Arne Haugen Sørensen
By Peter Vilhelm Nielsen
Arne Haugen Sørensen (born 1932) has been an actor on the Danish art scene for many years. His artistic start took place in Paris in the 1950´s. After that he moved around in Europe with stops in France, on Mallorca and in Denmark. He now lives permanently in Spain.Colourful pictures in the acrylic technique, which to a high degree is related to the watercolour technique, is the picture language in which we know Haugen Sørensen. Even if inspiration has been fetched from many different countries, the theme of the pictures is a universal and very personal picture language, which revolves round Man´s carnal urges and the absurdity of life, but the colourful pictures also give a complementary sense of joy and playfulness.

Anette Gustafsson
By Jacqueline Stare
Anette Gustafsson spends three months a year in the summer in Rödhamn, a small island in the outermost archipelago of Åland. Her motifs are actually about nature. She fetches them most often from Rödhamn and the surroundings around her home in the countryside of Uppland, Sweden. There she has woods and pastures, water that glitters through deciduous trees and deforestations. Trees and boatmasts/sails give a constant line-pattern and variation between surfaces. Sometimes she is expressive in colour, sometimes soft and shimmering, less and less tangibly realistic like in many previous watercolours from Rödhamn. In some later pictures there is a faint tendency towards Cubism and abstraction in the play between surfaces and atmosphere, and firm contours in others.

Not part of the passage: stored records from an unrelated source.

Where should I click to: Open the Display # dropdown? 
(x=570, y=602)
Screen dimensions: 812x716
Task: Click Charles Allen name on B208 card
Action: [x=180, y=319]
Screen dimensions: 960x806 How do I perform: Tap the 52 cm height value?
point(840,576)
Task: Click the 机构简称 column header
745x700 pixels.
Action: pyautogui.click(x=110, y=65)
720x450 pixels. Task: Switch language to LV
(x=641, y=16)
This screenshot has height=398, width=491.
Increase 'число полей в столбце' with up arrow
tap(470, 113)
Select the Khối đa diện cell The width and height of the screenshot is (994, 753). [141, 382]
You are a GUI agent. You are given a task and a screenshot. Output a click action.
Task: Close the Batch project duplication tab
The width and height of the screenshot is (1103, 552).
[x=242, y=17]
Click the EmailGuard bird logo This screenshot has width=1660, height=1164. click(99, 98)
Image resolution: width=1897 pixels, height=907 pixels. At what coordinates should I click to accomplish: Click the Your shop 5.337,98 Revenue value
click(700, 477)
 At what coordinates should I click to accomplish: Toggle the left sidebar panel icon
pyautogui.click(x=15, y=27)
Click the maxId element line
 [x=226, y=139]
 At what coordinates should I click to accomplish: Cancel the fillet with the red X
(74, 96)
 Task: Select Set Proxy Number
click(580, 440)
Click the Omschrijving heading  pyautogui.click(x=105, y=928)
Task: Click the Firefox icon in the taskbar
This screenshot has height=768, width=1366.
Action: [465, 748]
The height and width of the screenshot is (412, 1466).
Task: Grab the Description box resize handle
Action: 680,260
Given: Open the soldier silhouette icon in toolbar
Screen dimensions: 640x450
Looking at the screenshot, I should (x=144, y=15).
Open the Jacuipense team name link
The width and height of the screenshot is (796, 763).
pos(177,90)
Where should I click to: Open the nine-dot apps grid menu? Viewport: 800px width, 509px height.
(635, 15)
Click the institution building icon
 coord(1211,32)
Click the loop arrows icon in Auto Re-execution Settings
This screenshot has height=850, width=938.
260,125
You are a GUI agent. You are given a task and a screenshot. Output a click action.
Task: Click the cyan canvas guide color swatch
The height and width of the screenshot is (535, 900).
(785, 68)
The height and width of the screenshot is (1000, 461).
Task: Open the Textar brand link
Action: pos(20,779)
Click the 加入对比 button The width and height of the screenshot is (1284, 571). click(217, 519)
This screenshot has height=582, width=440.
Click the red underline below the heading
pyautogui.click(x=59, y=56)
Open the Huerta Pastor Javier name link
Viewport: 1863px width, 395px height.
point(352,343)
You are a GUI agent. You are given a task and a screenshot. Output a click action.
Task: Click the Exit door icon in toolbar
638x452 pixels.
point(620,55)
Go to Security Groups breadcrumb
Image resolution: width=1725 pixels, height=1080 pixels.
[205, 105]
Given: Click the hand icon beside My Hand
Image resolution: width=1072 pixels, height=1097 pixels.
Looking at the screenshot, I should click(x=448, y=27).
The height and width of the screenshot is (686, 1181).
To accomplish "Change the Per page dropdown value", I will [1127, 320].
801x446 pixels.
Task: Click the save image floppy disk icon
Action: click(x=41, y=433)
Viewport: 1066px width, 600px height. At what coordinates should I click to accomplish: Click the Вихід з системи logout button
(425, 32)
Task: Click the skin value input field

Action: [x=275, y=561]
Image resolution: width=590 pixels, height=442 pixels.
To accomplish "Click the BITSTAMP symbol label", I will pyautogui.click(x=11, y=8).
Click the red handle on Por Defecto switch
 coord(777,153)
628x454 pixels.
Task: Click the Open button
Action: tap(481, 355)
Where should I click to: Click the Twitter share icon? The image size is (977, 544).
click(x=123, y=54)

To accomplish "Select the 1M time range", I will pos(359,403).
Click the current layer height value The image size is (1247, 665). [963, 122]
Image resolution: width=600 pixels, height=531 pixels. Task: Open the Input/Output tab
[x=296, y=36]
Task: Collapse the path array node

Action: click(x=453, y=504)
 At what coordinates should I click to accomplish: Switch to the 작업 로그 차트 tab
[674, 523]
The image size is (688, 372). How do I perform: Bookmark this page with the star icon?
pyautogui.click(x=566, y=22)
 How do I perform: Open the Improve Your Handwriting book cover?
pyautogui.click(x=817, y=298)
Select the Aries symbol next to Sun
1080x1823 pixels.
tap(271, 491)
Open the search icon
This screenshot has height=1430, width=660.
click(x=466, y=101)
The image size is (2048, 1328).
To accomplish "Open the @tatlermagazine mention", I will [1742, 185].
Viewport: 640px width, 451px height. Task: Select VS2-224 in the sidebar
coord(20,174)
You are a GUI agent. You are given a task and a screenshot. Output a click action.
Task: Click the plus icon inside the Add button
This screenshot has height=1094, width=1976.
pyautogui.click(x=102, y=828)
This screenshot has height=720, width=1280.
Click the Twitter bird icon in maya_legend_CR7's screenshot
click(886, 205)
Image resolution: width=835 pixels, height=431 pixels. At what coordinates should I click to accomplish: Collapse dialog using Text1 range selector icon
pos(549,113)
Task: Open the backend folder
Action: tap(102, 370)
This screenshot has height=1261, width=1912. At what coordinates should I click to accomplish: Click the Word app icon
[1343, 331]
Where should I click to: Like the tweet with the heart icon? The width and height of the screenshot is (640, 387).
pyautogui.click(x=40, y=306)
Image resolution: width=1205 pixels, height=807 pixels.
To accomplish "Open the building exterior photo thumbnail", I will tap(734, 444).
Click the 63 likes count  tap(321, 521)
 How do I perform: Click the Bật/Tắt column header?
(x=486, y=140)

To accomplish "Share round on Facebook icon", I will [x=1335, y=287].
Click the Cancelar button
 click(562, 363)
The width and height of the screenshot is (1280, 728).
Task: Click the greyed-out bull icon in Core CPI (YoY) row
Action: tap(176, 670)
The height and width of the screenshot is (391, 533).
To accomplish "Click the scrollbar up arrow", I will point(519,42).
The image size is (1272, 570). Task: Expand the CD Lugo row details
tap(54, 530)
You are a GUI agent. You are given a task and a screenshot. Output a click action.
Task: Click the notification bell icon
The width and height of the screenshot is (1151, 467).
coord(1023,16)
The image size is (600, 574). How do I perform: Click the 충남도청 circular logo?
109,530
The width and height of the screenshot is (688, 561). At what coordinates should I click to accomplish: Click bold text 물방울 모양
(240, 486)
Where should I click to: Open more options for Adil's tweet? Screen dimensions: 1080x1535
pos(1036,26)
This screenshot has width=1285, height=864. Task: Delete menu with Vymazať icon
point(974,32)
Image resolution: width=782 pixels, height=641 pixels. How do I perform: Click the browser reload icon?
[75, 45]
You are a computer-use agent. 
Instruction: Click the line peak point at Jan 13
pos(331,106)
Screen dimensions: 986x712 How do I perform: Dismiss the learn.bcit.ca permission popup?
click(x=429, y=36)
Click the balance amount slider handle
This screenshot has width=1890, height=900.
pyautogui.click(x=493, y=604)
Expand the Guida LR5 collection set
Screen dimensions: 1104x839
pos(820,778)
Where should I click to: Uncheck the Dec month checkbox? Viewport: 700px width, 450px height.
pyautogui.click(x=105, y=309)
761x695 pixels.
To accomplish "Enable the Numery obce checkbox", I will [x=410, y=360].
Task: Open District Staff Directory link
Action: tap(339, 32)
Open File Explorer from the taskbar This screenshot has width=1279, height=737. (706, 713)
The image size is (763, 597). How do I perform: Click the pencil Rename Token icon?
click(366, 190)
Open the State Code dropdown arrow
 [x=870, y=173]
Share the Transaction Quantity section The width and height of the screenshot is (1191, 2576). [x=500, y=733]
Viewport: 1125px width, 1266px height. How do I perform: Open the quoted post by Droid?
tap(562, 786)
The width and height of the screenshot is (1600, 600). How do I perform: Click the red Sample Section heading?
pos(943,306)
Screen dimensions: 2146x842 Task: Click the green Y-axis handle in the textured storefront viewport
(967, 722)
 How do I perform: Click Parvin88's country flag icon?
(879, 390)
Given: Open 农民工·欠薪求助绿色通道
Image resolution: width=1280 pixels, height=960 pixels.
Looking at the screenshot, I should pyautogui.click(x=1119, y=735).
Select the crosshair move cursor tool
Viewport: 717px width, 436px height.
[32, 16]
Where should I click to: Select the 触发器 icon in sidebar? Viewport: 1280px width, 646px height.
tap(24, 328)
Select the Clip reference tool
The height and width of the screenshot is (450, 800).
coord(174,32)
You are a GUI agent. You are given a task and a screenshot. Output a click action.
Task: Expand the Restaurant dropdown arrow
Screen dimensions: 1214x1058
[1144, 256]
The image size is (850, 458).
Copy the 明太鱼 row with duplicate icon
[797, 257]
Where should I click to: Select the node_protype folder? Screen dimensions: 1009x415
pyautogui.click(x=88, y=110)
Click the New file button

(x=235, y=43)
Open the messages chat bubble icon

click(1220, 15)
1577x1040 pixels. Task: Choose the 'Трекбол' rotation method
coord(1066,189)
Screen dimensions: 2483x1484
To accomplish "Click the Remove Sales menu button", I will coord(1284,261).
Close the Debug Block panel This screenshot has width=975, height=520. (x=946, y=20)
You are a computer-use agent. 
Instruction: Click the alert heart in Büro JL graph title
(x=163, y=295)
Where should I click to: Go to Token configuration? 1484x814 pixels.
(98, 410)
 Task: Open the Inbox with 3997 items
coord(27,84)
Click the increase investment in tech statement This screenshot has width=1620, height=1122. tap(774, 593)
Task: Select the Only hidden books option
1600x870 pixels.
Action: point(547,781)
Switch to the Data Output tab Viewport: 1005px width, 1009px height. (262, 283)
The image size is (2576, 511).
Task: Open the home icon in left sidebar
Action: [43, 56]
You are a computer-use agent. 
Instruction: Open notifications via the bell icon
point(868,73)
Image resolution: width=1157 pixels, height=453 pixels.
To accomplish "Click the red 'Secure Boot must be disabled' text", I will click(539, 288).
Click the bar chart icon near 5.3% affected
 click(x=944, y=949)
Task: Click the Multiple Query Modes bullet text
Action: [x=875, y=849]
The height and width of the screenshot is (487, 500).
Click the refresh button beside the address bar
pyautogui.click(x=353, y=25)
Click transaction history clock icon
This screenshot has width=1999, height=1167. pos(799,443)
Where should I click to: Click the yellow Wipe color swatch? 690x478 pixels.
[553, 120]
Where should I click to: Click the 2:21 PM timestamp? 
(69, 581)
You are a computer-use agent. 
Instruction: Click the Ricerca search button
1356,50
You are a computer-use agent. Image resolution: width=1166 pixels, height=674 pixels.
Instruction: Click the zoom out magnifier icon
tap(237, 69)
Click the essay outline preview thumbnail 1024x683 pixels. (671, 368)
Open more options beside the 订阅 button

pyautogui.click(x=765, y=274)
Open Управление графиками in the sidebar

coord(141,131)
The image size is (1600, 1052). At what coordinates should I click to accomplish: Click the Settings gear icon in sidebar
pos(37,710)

Two works of art by Arne Isacsson & Pål Svensson
By Jacqueline Stare
Arne Isacsson was asked on his 90th birthday about what the best is that he has made during the course of the years. The answer is probably typical of the grand old man of Swedish watercolour painting: “The best I have hopefully not made yet. What I want to do is a sculpture together with the sculptor Pål Svensson.” Pål Svensson is one of the most active sculptors in our cuntry and is well known in Sweden and represented in, i.a., Germany, Denmark, Belgium, England and the USA. Now, about two and a half years later, the two artists have made not only one but two public works together: two, approximately five meters´ high sculptures in granite and watercolour where the pictures are laminated in glass. “SOTE MÄRKE” stands in the Kungshamn harbour and “PÅLARNE” is placed outside the church in Fjällbacka. The two artists are strong personalities. They have much in common and, when looking at what they both have achieved within their respective fields and how they enter upon different connections with great enthusiasm and will to pursue the things they believe in, it is not at all surprising that they also have managed to combine the compact stone and the light-bearing watercolour in two sculptures where the two techniques support and bring out each other.

Ingerid Krane
By Britt Stokke Lonaas
Ingerid Krane paints in the modern watercolour technique, preferably in large formats, and likes to vary between a coarse and a fine structure. She uses the well-known watercolour techniques and underlines that the light is important. She lets the pigments lay the contours and the fine lines and the headword is to simplify, simplify and simplify! Ingerid changes between light and dark tones, from wet to completely dry areas in order to create life, to bring out a spill and an effect in the pictures. She paints from out of her feelings and sees the motif through her inward eye whether it concerns ideas, memories and/or experiences. Her pictures appear through expressions of longing, hope and not least joy. She stresses that joy is important.

Andre Wyeth at the Nordic Watercolour Museum
By Peter V Nielsen
On May 14, 2010, the opening of an Andrew Wyeth exhibition takes place at the Nordiska Akvarellmuseet (Nordic Watercolour Museum) in Skärhamn, Sweden. It is an unusual occasion to see Wyeth´s pictures in Europe. Earlier, there have been exhibitions only in London, Paris and Bologna, so it is a “must” for watercolour painters and for those interested in watercolour painting to visit this exhibition. Many books have been written about Wyeth´s art, but they do not do him full justice. One has to see this exhibition, see how surprisingly large the watercolours are, and see how much they contain in comparison to reproductions.